# finishing a dexter steer



## lakeviewwalker (Jun 26, 2013)

I am going to finish a dexter steer it is about 18 months it has been on pasture and hay till this point. I want to speed up the process And start graining him any advice on amounts and type of feed


----------



## cfuhrer (Jun 11, 2013)

We raised Holstein steers and they got 6 to 9 pounds of cob/allstock/sweetfeed twice a day.


----------



## biggkidd (Aug 16, 2012)

From what I have heard from those who finish Dexters you may want to wait another year. The meat doesn't get the marbling until around 27 months. I do not have first hand knowledge of this though. But you should check around and see what others have to say. 

I am curious though when you have a 1000 lb beef butchered how many pounds of beef do you end up with. In general, I know its some different from animal to animal.

Good Luck

Larry 
A World Away


----------



## G. Seddon (May 16, 2005)

In my experience, the chondro carriers finish a little earlier (~24 months) than the non-carriers (~27-29 months). The processors I've used will charge additional $ if the animal is over 30 months of age.

lakeviewwalker, I don't think you can speed up the process and improve the end product; if you want faster beef, get a commercial Angus X and butcher at 18 months or so.

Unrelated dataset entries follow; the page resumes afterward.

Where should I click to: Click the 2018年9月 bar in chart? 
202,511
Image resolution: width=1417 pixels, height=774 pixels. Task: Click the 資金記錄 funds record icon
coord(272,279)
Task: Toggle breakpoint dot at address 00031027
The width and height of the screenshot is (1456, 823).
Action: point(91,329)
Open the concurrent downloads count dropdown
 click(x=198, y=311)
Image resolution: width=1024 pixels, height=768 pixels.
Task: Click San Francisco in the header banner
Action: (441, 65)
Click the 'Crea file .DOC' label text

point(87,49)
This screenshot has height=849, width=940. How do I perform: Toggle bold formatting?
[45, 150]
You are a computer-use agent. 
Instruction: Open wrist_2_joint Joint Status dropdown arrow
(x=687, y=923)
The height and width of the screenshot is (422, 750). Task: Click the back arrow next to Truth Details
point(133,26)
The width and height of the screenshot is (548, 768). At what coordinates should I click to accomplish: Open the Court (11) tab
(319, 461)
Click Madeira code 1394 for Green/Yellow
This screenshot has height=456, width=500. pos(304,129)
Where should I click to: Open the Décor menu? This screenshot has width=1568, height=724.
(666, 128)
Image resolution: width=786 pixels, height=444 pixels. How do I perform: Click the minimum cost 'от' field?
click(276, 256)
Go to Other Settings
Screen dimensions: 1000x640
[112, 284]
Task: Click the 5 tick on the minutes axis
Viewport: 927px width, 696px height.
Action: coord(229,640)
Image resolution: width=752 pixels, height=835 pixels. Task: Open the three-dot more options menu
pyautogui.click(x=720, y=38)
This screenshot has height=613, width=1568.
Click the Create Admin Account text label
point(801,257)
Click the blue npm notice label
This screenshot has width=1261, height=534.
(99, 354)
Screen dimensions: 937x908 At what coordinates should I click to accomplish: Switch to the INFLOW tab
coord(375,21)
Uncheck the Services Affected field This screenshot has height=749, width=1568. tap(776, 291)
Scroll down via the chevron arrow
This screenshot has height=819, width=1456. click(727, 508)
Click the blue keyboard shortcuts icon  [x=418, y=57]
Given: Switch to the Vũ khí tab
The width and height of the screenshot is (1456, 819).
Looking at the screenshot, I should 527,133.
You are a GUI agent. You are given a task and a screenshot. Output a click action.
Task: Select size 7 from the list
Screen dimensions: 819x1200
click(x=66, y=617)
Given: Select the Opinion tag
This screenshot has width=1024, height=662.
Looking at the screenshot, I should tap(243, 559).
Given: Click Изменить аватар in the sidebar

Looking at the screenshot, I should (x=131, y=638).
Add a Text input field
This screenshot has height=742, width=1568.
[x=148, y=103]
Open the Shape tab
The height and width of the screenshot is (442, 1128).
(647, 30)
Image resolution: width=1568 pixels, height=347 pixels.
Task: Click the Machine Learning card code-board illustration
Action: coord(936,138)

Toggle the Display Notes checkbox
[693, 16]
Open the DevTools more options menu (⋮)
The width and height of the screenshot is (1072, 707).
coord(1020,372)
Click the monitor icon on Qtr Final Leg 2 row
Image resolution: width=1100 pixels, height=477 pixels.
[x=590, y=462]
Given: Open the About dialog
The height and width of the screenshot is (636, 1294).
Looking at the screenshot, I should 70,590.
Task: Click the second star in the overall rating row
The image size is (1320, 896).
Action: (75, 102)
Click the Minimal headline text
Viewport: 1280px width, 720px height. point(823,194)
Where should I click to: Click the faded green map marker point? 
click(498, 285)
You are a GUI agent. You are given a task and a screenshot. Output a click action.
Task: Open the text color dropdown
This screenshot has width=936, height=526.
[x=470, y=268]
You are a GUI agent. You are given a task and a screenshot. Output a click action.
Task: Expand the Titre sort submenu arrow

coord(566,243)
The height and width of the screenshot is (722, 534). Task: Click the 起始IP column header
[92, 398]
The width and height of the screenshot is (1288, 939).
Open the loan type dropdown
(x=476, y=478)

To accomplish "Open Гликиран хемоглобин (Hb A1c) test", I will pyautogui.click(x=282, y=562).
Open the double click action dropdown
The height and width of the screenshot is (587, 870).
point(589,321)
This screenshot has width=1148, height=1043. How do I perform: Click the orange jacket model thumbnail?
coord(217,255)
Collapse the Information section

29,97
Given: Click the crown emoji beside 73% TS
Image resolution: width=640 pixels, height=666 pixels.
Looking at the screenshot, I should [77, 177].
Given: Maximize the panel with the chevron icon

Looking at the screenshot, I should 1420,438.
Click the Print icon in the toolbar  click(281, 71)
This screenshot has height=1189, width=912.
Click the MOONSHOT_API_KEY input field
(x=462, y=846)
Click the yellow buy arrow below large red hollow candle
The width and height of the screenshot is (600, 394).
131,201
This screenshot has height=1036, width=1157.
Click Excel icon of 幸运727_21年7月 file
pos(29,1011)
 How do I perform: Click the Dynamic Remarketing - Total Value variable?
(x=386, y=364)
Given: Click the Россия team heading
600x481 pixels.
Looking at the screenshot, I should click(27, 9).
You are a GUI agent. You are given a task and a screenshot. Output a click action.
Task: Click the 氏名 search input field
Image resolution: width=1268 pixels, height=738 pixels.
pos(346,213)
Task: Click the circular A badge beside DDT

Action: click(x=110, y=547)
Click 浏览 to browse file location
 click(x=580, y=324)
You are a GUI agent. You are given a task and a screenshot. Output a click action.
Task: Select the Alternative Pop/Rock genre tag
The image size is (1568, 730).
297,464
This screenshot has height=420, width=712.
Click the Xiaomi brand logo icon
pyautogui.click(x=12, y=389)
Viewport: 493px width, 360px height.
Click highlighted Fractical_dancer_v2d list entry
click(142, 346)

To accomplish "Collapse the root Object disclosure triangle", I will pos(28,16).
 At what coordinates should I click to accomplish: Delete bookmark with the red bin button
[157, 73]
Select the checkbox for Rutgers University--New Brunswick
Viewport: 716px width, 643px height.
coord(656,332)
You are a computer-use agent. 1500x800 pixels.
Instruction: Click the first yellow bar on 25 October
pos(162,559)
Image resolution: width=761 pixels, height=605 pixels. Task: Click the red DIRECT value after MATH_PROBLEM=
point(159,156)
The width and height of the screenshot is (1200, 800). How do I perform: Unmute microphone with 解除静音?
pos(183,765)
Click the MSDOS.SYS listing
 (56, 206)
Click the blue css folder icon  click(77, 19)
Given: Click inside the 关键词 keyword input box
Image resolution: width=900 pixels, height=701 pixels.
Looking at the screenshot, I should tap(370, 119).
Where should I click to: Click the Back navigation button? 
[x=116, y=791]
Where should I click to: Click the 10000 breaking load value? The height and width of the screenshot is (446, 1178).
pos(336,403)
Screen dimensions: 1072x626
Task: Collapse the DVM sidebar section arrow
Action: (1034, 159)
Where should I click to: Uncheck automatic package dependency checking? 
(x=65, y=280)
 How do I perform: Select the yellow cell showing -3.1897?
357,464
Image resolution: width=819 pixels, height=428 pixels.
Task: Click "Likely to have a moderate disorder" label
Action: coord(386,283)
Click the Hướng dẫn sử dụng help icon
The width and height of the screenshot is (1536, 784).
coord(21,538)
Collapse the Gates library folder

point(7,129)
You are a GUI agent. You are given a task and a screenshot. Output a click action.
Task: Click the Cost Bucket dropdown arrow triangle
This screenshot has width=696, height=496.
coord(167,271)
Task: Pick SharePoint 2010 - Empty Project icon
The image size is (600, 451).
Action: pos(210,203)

Also, processing fees around here are expensive enough that I think it's better to wait and get the most for your $$$.

I don't stuff them with a lot of corn or special feeds. They are on pasture with other cattle, they get hay and loose minerals, and about 1-2# of unmedicated, 12% stock grain per day, nothing fancy. (One steer that we did some years back was fed a lot of corn for a couple of months and I didn't like the end result at all.)

biggkidd, we just took one big steer in, 29 months old, non-chondro, hanging weight was 600# and what we brought home was 388# (no organ meat and mostly boneless cuts except for some chuck roasts). Unfortunately, I'm unable to get a live weight, but the processor said to multiply hanging weight by 1.67 (which would have made this steer 1002#). I don't know if that's good, bad, or what, but it's what we have.


----------



## ramiller5675 (Mar 31, 2009)

If I'm remembering it right, your hanging weight is about 60-65% of live weight, and after butchering your meat is about 55-65% of hanging weight. And, a grass-finished steer is usually on the lower end of that range.

So, a 1000 lb. steer will give you about 360-425 lb. of beef.


----------



## Sarah J (Jun 28, 2003)

We have a 29 month old heifer/cow going to the locker early next week. I am judging her to be only about 500-600# (we have a *really* small cow (her dam) and the bull is right around 900 - 1000#). If I remember I'll post her hanging weight when we get it.

Her "brother" is 13 months old and probably about 400# now. We never castrated him so he's gotten a bit more growth than a steer would. Likely selling him as a breeder rather than saving for beef, but that is giving us a good idea on the growth potential of our very small herd.


----------



## haypoint (Oct 4, 2006)

Feed plenty of corn to finish him off, 6-10 weeks should gain some marbling and eliminate that gammy flavor.


----------



## HuskyBoris (Feb 14, 2013)

haypoint said:


> Feed plenty of corn to finish him off, 6-10 weeks should gain some marbling and eliminate that gammy flavor.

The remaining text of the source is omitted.